Ambitious proposals to end climate change and provide healthcare for everyone, seen as socialist by Republicans, have failed to win the support of even half of the House Democratic caucus, effectively dooming any chance of floor consideration.
Support appears to have plateaued for both the Green New Deal resolution as well as the Medicare for All national health insurance proposal.
The Green New Deal, introduced Feb. 7 by rising freshman star Alexandria Ocasio-Cortez, D-N.Y., calls for a complete overhaul of the nation’s housing, transportation, businesses, and agriculture to end carbon emissions and to stave off climate change.
But of the 235 Democrats in the House, Ocasio-Cortez’s bill has the backing of just 90 of her colleagues, and picked up just one new co-sponsor since Feb. 25. That’s a little more than a third of the Democrats and far fewer than the 218 needed to pass it without any GOP support.
The Medicare for All bill, introduced by Rep.

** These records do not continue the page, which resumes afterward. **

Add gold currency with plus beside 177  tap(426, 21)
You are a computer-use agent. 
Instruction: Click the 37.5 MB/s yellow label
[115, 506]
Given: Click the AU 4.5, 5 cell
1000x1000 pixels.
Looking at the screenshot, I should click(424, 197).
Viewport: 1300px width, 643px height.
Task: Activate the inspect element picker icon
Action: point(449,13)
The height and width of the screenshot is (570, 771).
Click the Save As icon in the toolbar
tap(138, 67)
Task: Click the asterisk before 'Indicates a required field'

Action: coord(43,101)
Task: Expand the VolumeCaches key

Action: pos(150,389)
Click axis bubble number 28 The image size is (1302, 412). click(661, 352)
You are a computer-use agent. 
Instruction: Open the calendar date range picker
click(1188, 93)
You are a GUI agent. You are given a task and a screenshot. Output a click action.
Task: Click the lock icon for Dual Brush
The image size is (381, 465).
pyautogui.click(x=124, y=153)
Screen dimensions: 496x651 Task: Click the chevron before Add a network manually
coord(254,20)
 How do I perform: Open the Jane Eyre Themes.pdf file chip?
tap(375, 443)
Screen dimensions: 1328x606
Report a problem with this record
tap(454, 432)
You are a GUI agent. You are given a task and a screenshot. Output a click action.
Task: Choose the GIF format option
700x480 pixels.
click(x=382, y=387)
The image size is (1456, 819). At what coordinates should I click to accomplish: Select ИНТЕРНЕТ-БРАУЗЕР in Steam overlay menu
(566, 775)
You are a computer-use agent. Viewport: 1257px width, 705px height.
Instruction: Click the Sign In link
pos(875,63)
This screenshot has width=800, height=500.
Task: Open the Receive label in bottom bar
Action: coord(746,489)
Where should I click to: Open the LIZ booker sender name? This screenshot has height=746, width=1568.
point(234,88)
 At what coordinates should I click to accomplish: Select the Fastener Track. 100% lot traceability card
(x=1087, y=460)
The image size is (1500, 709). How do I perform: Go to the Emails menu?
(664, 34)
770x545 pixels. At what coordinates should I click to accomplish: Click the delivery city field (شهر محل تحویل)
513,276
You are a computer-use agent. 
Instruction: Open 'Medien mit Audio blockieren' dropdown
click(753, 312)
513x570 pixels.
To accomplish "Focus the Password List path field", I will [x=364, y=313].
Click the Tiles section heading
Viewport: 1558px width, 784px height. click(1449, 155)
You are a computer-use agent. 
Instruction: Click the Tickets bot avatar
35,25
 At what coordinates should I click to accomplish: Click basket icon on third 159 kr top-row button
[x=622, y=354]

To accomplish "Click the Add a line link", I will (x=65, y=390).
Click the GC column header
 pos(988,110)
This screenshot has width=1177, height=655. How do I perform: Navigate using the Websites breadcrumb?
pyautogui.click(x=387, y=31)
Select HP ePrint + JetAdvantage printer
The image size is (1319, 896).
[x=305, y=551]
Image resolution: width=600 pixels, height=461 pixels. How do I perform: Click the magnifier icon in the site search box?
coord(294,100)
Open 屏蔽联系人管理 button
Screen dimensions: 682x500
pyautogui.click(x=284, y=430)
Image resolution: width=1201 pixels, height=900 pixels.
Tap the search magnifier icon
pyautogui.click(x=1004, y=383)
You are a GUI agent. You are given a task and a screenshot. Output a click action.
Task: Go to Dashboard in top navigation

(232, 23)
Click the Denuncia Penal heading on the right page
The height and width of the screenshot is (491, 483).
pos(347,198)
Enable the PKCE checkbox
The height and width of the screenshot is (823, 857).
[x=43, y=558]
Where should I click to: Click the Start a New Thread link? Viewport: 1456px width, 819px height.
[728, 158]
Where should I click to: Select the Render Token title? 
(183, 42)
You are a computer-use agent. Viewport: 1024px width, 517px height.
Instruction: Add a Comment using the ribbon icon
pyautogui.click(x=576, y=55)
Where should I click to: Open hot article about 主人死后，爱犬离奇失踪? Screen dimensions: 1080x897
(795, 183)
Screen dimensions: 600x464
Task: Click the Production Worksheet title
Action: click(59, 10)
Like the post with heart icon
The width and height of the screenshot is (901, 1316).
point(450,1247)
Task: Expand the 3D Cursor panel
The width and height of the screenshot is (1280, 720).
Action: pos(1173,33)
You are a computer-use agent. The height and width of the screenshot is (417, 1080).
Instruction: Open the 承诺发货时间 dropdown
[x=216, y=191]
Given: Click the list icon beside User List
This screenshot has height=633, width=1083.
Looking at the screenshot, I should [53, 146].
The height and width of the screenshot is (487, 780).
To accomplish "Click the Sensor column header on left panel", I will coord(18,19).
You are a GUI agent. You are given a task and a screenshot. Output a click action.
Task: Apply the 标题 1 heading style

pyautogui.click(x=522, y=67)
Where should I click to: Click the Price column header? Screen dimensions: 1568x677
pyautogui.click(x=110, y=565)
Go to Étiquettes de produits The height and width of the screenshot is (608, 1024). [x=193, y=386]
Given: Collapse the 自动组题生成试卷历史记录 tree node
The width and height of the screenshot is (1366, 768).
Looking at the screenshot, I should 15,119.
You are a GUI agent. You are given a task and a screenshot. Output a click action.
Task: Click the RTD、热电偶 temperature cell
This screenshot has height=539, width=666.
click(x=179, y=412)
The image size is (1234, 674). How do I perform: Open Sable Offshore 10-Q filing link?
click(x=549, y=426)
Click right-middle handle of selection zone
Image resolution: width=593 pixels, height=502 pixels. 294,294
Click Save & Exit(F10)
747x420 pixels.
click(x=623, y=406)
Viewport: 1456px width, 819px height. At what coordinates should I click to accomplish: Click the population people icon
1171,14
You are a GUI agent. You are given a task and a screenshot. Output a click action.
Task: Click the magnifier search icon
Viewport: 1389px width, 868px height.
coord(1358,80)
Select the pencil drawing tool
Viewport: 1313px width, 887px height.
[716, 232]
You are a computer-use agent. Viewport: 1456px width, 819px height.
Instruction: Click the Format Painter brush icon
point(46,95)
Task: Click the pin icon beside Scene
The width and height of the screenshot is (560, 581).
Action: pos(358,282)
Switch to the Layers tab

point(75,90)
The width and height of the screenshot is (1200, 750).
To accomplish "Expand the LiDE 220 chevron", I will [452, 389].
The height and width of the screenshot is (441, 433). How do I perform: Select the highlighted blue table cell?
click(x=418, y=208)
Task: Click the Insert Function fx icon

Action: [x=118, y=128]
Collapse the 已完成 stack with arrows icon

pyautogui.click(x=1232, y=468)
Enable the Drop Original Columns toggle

Pramila Jayapal, D-Wash., isn’t faring much better.
The bill had 106 co-sponsors when it was introduced on Feb. 27. Two weeks later, no other Democrat has co-sponsored the plan to eliminate all private health insurance and turn the nation’s entire healthcare system over to the government.
House Speaker Nancy Pelosi, D-Calif., a progressive, has criticized both proposals and isn’t taking them seriously, even though several Senate Democrats running for president back the measures.
Pelosi can afford to keep the legislation from ever reaching the floor since the two proposals have won over far fewer than half of the rank and file.
“The new green deal, is it?” Pelosi said when reporters asked about it last week, keeping with her habit of misstating the name of the proposal. She called it the “green dream” in February.
Pelosi told reporters she is “more excited” about a newly created climate change panel chaired by Rep. Kathy Castor, D-Fla., which won’t write legislation but will hold hearings and providing recommendations to other committees that will write bills addressing climate change.
Those proposals, Pelosi said, could incorporate elements of the Green New Deal.
Ocasio-Cortez, who recently told her vast following on social media that the threat of climate change should prompt people to reconsider having children, declined a seat on the special climate change panel.
House Democrats, wary her superstar power, have mostly refrained from directly criticizing the Green New Deal, which was initially introduced with a supporting document that called for making plane travel unnecessary and eliminating methane-emitting cows.
But most Democrats aren’t lining up to put their names on the document.
“I appreciate the aspiration, but I won’t be signing on,” Rep. Tim Ryan, D-Ohio, told the Washington Examiner.
Democrats are also careful not to criticize Medicare for All.
“We get, as a party, that we want to go to a place where everyone has full coverage,” said Rep. Haley Stevens, D-Mich.
But Stevens, who like other centrist Democrats has not signed on to the Medicare for All bill, believe it is more realistic to pass legislation to reform the struggling Affordable Care Act, which Pelosi passed a decade ago and keeps private health insurance intact.
Meanwhile, Republicans have cited both bills as evidence that Democrats are veering toward socialism.
“Our nation has watched the Democratic Party take a sharp and abrupt left turn toward socialism,” Senate Majority Leader Mitch McConnell, R-Ky., said this week. “A flawed ideology that has been rejected time and again across the world is now driving the marquee policy proposals of the new House Democrat majority.”
McConnell will force Democrats to go on the record at the end of March when he calls up the Green New Deal for a vote. Democrats are trying to turn the tables on the GOP, accusing them of ignoring a looming climate crisis.
“We Democrats are ready to work,” Senate Minority Leader Chuck Schumer, D-N.Y., said on the Senate floor last week. “Will Leader McConnell bring his own members clean energy legislation to the floor?”